* About this exercise *
Write out the following material word for word, keeping every line unchanged.

* Information shown *

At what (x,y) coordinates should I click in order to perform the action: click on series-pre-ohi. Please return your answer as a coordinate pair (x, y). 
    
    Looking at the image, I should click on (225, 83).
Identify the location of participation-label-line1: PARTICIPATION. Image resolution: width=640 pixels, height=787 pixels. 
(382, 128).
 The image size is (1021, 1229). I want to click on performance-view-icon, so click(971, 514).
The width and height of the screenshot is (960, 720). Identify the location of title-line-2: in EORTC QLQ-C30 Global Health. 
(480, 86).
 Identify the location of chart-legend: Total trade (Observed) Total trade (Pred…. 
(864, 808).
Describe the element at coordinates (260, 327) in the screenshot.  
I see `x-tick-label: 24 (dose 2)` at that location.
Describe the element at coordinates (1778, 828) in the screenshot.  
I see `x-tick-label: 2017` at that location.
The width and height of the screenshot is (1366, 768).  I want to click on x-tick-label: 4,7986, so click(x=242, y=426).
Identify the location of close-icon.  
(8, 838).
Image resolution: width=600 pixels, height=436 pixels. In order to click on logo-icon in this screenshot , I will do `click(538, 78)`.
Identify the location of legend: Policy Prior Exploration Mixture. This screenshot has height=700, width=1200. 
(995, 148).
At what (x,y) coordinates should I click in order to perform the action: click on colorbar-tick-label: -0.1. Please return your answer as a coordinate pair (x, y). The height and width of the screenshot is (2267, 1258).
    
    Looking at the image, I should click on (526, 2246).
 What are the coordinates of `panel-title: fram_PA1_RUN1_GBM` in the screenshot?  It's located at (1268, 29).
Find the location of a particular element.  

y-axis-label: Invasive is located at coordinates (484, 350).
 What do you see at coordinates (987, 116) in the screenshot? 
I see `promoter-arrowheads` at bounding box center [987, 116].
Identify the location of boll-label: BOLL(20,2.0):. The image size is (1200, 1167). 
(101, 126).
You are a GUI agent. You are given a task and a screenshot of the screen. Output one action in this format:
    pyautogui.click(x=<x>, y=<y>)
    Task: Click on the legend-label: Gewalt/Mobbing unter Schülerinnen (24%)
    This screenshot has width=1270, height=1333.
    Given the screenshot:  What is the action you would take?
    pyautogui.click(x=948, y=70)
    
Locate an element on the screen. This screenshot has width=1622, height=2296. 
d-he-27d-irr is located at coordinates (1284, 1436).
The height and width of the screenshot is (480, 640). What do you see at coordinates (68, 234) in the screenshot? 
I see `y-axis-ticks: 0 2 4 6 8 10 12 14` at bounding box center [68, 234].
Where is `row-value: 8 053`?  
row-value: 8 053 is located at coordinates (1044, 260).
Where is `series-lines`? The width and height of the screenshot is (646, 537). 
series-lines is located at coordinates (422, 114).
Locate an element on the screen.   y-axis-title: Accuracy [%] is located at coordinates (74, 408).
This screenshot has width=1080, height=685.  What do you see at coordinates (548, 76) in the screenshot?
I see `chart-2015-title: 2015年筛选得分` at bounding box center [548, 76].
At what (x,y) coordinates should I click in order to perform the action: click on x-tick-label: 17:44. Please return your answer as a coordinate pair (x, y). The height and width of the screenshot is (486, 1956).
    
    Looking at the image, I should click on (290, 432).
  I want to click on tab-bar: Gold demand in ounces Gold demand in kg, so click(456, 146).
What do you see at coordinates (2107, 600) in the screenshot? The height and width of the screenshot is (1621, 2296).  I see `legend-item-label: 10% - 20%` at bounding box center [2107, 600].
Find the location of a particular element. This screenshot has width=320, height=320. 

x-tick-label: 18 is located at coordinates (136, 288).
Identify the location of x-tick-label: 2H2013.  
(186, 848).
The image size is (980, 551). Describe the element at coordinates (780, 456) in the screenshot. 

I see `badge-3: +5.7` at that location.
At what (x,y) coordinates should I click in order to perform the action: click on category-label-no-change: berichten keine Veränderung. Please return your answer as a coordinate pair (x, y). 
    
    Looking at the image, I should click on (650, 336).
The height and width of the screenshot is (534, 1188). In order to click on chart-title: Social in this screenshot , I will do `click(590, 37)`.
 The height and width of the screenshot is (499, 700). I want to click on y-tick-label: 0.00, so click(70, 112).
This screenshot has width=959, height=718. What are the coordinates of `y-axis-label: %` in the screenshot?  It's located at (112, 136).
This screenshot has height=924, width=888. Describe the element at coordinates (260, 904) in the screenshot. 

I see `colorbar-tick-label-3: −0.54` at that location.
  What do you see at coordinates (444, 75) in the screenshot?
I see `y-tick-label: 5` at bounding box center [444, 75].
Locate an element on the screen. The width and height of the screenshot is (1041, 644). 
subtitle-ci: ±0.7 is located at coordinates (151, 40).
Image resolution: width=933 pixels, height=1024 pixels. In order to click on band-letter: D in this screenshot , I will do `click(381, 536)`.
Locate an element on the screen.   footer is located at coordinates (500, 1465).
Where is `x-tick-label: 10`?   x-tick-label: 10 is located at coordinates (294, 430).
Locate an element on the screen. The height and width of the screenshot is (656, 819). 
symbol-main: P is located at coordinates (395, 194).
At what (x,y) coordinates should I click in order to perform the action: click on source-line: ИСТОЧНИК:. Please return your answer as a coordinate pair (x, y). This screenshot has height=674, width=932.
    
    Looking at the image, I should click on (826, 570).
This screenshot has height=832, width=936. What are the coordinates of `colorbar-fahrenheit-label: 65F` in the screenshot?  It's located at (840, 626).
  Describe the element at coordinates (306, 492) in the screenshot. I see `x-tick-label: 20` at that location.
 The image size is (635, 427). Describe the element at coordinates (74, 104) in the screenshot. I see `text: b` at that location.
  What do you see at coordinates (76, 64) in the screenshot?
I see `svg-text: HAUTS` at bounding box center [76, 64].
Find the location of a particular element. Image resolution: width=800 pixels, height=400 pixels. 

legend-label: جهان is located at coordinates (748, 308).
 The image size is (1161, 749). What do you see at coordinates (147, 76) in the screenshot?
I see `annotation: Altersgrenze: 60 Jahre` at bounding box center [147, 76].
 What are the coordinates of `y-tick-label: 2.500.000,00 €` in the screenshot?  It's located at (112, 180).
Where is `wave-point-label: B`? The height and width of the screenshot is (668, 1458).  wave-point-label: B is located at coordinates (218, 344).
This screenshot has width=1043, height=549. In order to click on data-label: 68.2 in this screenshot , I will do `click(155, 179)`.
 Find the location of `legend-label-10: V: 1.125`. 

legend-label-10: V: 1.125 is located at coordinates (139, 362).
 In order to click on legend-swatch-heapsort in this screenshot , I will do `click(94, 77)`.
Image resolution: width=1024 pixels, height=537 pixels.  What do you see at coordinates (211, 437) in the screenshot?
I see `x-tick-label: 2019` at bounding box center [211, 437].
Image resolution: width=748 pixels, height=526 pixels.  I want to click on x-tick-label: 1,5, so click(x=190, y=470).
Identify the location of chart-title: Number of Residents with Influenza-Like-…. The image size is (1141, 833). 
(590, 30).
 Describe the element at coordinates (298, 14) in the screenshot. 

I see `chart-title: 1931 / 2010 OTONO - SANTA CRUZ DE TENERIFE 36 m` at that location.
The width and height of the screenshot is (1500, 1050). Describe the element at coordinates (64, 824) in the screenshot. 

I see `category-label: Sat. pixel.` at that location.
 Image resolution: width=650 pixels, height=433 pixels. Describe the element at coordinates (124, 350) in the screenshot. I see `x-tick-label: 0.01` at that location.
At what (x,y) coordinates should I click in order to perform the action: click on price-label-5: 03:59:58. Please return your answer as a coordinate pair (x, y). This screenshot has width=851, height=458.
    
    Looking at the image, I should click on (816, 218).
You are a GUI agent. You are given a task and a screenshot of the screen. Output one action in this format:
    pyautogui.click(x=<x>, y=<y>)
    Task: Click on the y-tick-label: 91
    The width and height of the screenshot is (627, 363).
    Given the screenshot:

* Solution to the exercise *
At what (x,y) coordinates should I click in order to perform the action: click on series-pre-ohi. Please return your answer as a coordinate pair (x, y). 
    
    Looking at the image, I should click on (225, 83).
Identify the location of participation-label-line1: PARTICIPATION. Image resolution: width=640 pixels, height=787 pixels. 
(382, 128).
 The image size is (1021, 1229). I want to click on performance-view-icon, so click(971, 514).
The width and height of the screenshot is (960, 720). Identify the location of title-line-2: in EORTC QLQ-C30 Global Health. 
(480, 86).
 Identify the location of chart-legend: Total trade (Observed) Total trade (Pred…. 
(864, 808).
Describe the element at coordinates (260, 327) in the screenshot.  
I see `x-tick-label: 24 (dose 2)` at that location.
Describe the element at coordinates (1778, 828) in the screenshot.  
I see `x-tick-label: 2017` at that location.
The width and height of the screenshot is (1366, 768).  I want to click on x-tick-label: 4,7986, so click(x=242, y=426).
Identify the location of close-icon.  
(8, 838).
Image resolution: width=600 pixels, height=436 pixels. In order to click on logo-icon in this screenshot , I will do `click(538, 78)`.
Identify the location of legend: Policy Prior Exploration Mixture. This screenshot has height=700, width=1200. 
(995, 148).
At what (x,y) coordinates should I click in order to perform the action: click on colorbar-tick-label: -0.1. Please return your answer as a coordinate pair (x, y). The height and width of the screenshot is (2267, 1258).
    
    Looking at the image, I should click on (526, 2246).
 What are the coordinates of `panel-title: fram_PA1_RUN1_GBM` in the screenshot?  It's located at (1268, 29).
Find the location of a particular element.  

y-axis-label: Invasive is located at coordinates (484, 350).
 What do you see at coordinates (987, 116) in the screenshot? 
I see `promoter-arrowheads` at bounding box center [987, 116].
Identify the location of boll-label: BOLL(20,2.0):. The image size is (1200, 1167). 
(101, 126).
You are a GUI agent. You are given a task and a screenshot of the screen. Output one action in this format:
    pyautogui.click(x=<x>, y=<y>)
    Task: Click on the legend-label: Gewalt/Mobbing unter Schülerinnen (24%)
    This screenshot has width=1270, height=1333.
    Given the screenshot:  What is the action you would take?
    pyautogui.click(x=948, y=70)
    
Locate an element on the screen. This screenshot has width=1622, height=2296. 
d-he-27d-irr is located at coordinates (1284, 1436).
The height and width of the screenshot is (480, 640). What do you see at coordinates (68, 234) in the screenshot? 
I see `y-axis-ticks: 0 2 4 6 8 10 12 14` at bounding box center [68, 234].
Where is `row-value: 8 053`?  
row-value: 8 053 is located at coordinates (1044, 260).
Where is `series-lines`? The width and height of the screenshot is (646, 537). 
series-lines is located at coordinates (422, 114).
Locate an element on the screen.   y-axis-title: Accuracy [%] is located at coordinates (74, 408).
This screenshot has width=1080, height=685.  What do you see at coordinates (548, 76) in the screenshot?
I see `chart-2015-title: 2015年筛选得分` at bounding box center [548, 76].
At what (x,y) coordinates should I click in order to perform the action: click on x-tick-label: 17:44. Please return your answer as a coordinate pair (x, y). The height and width of the screenshot is (486, 1956).
    
    Looking at the image, I should click on (290, 432).
  I want to click on tab-bar: Gold demand in ounces Gold demand in kg, so click(456, 146).
What do you see at coordinates (2107, 600) in the screenshot? The height and width of the screenshot is (1621, 2296).  I see `legend-item-label: 10% - 20%` at bounding box center [2107, 600].
Find the location of a particular element. This screenshot has width=320, height=320. 

x-tick-label: 18 is located at coordinates (136, 288).
Identify the location of x-tick-label: 2H2013.  
(186, 848).
The image size is (980, 551). Describe the element at coordinates (780, 456) in the screenshot. 

I see `badge-3: +5.7` at that location.
At what (x,y) coordinates should I click in order to perform the action: click on category-label-no-change: berichten keine Veränderung. Please return your answer as a coordinate pair (x, y). 
    
    Looking at the image, I should click on (650, 336).
The height and width of the screenshot is (534, 1188). In order to click on chart-title: Social in this screenshot , I will do `click(590, 37)`.
 The height and width of the screenshot is (499, 700). I want to click on y-tick-label: 0.00, so click(70, 112).
This screenshot has width=959, height=718. What are the coordinates of `y-axis-label: %` in the screenshot?  It's located at (112, 136).
This screenshot has height=924, width=888. Describe the element at coordinates (260, 904) in the screenshot. 

I see `colorbar-tick-label-3: −0.54` at that location.
  What do you see at coordinates (444, 75) in the screenshot?
I see `y-tick-label: 5` at bounding box center [444, 75].
Locate an element on the screen. The width and height of the screenshot is (1041, 644). 
subtitle-ci: ±0.7 is located at coordinates (151, 40).
Image resolution: width=933 pixels, height=1024 pixels. In order to click on band-letter: D in this screenshot , I will do `click(381, 536)`.
Locate an element on the screen.   footer is located at coordinates (500, 1465).
Where is `x-tick-label: 10`?   x-tick-label: 10 is located at coordinates (294, 430).
Locate an element on the screen. The height and width of the screenshot is (656, 819). 
symbol-main: P is located at coordinates (395, 194).
At what (x,y) coordinates should I click in order to perform the action: click on source-line: ИСТОЧНИК:. Please return your answer as a coordinate pair (x, y). This screenshot has height=674, width=932.
    
    Looking at the image, I should click on (826, 570).
This screenshot has height=832, width=936. What are the coordinates of `colorbar-fahrenheit-label: 65F` in the screenshot?  It's located at (840, 626).
  Describe the element at coordinates (306, 492) in the screenshot. I see `x-tick-label: 20` at that location.
 The image size is (635, 427). Describe the element at coordinates (74, 104) in the screenshot. I see `text: b` at that location.
  What do you see at coordinates (76, 64) in the screenshot?
I see `svg-text: HAUTS` at bounding box center [76, 64].
Find the location of a particular element. Image resolution: width=800 pixels, height=400 pixels. 

legend-label: جهان is located at coordinates (748, 308).
 The image size is (1161, 749). What do you see at coordinates (147, 76) in the screenshot?
I see `annotation: Altersgrenze: 60 Jahre` at bounding box center [147, 76].
 What are the coordinates of `y-tick-label: 2.500.000,00 €` in the screenshot?  It's located at (112, 180).
Where is `wave-point-label: B`? The height and width of the screenshot is (668, 1458).  wave-point-label: B is located at coordinates (218, 344).
This screenshot has width=1043, height=549. In order to click on data-label: 68.2 in this screenshot , I will do `click(155, 179)`.
 Find the location of `legend-label-10: V: 1.125`. 

legend-label-10: V: 1.125 is located at coordinates (139, 362).
 In order to click on legend-swatch-heapsort in this screenshot , I will do `click(94, 77)`.
Image resolution: width=1024 pixels, height=537 pixels.  What do you see at coordinates (211, 437) in the screenshot?
I see `x-tick-label: 2019` at bounding box center [211, 437].
Image resolution: width=748 pixels, height=526 pixels.  I want to click on x-tick-label: 1,5, so click(x=190, y=470).
Identify the location of chart-title: Number of Residents with Influenza-Like-…. The image size is (1141, 833). 
(590, 30).
 Describe the element at coordinates (298, 14) in the screenshot. 

I see `chart-title: 1931 / 2010 OTONO - SANTA CRUZ DE TENERIFE 36 m` at that location.
The width and height of the screenshot is (1500, 1050). Describe the element at coordinates (64, 824) in the screenshot. 

I see `category-label: Sat. pixel.` at that location.
 Image resolution: width=650 pixels, height=433 pixels. Describe the element at coordinates (124, 350) in the screenshot. I see `x-tick-label: 0.01` at that location.
At what (x,y) coordinates should I click in order to perform the action: click on price-label-5: 03:59:58. Please return your answer as a coordinate pair (x, y). This screenshot has width=851, height=458.
    
    Looking at the image, I should click on (816, 218).
You are a GUI agent. You are given a task and a screenshot of the screen. Output one action in this format:
    pyautogui.click(x=<x>, y=<y>)
    Task: Click on the y-tick-label: 91
    The width and height of the screenshot is (627, 363).
    Given the screenshot:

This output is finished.